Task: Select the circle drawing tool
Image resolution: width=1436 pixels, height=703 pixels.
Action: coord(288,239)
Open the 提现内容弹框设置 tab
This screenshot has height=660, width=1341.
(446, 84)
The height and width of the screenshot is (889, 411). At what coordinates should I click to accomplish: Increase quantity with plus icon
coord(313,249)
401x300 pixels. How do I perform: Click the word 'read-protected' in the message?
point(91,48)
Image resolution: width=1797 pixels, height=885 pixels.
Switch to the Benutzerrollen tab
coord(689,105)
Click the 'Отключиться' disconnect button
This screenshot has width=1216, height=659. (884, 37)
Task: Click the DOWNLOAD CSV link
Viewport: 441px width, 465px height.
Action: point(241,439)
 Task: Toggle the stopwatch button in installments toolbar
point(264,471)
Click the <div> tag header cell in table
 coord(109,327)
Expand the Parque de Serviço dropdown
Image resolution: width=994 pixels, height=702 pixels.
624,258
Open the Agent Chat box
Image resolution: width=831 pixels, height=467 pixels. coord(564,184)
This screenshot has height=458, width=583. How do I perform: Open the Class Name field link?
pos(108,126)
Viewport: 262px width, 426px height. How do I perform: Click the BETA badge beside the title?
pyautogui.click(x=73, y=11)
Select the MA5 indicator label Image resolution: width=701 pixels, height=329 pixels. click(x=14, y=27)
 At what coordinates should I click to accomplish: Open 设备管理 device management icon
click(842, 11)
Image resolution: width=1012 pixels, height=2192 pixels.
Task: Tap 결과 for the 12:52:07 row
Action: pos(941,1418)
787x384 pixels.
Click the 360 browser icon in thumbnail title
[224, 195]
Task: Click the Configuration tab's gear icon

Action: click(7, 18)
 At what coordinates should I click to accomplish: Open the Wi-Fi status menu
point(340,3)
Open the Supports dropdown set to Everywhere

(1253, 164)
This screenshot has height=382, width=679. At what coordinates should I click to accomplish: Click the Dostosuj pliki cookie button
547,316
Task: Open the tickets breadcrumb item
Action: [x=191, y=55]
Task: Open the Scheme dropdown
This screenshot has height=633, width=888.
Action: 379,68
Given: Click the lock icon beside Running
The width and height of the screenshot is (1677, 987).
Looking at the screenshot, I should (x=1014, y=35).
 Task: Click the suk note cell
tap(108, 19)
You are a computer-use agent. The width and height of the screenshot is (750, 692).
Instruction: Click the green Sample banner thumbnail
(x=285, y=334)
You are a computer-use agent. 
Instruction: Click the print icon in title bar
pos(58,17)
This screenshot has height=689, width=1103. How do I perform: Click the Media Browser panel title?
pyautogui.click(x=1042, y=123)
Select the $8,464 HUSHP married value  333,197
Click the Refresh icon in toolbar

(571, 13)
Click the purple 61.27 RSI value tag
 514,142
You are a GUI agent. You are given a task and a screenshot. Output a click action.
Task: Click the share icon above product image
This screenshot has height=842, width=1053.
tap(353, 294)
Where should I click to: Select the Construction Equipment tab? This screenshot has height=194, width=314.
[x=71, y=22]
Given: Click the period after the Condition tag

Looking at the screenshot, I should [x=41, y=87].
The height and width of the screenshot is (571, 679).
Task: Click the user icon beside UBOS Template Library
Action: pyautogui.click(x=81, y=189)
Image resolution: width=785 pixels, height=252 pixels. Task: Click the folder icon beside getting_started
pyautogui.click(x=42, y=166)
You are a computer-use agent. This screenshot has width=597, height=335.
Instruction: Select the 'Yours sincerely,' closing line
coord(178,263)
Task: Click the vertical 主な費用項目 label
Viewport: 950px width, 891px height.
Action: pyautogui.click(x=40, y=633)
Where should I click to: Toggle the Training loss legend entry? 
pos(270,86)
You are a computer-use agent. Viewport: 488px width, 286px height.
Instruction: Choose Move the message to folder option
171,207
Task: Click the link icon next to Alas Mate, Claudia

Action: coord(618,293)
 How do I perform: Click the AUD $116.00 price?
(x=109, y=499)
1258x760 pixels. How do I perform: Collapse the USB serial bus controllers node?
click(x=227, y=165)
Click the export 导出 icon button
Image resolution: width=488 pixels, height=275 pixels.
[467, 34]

^^^^

GOAL
Substitute "Expand" for "Collapse" in the entries from the line containing "You are a computer-use agent. Viewport: 488px" through the last entry, leaving everything else unchanged. Give only those lines.

THE OUTPUT
You are a computer-use agent. Viewport: 488px width, 286px height.
Instruction: Choose Move the message to folder option
171,207
Task: Click the link icon next to Alas Mate, Claudia

Action: coord(618,293)
 How do I perform: Click the AUD $116.00 price?
(x=109, y=499)
1258x760 pixels. How do I perform: Expand the USB serial bus controllers node?
click(x=227, y=165)
Click the export 导出 icon button
Image resolution: width=488 pixels, height=275 pixels.
[467, 34]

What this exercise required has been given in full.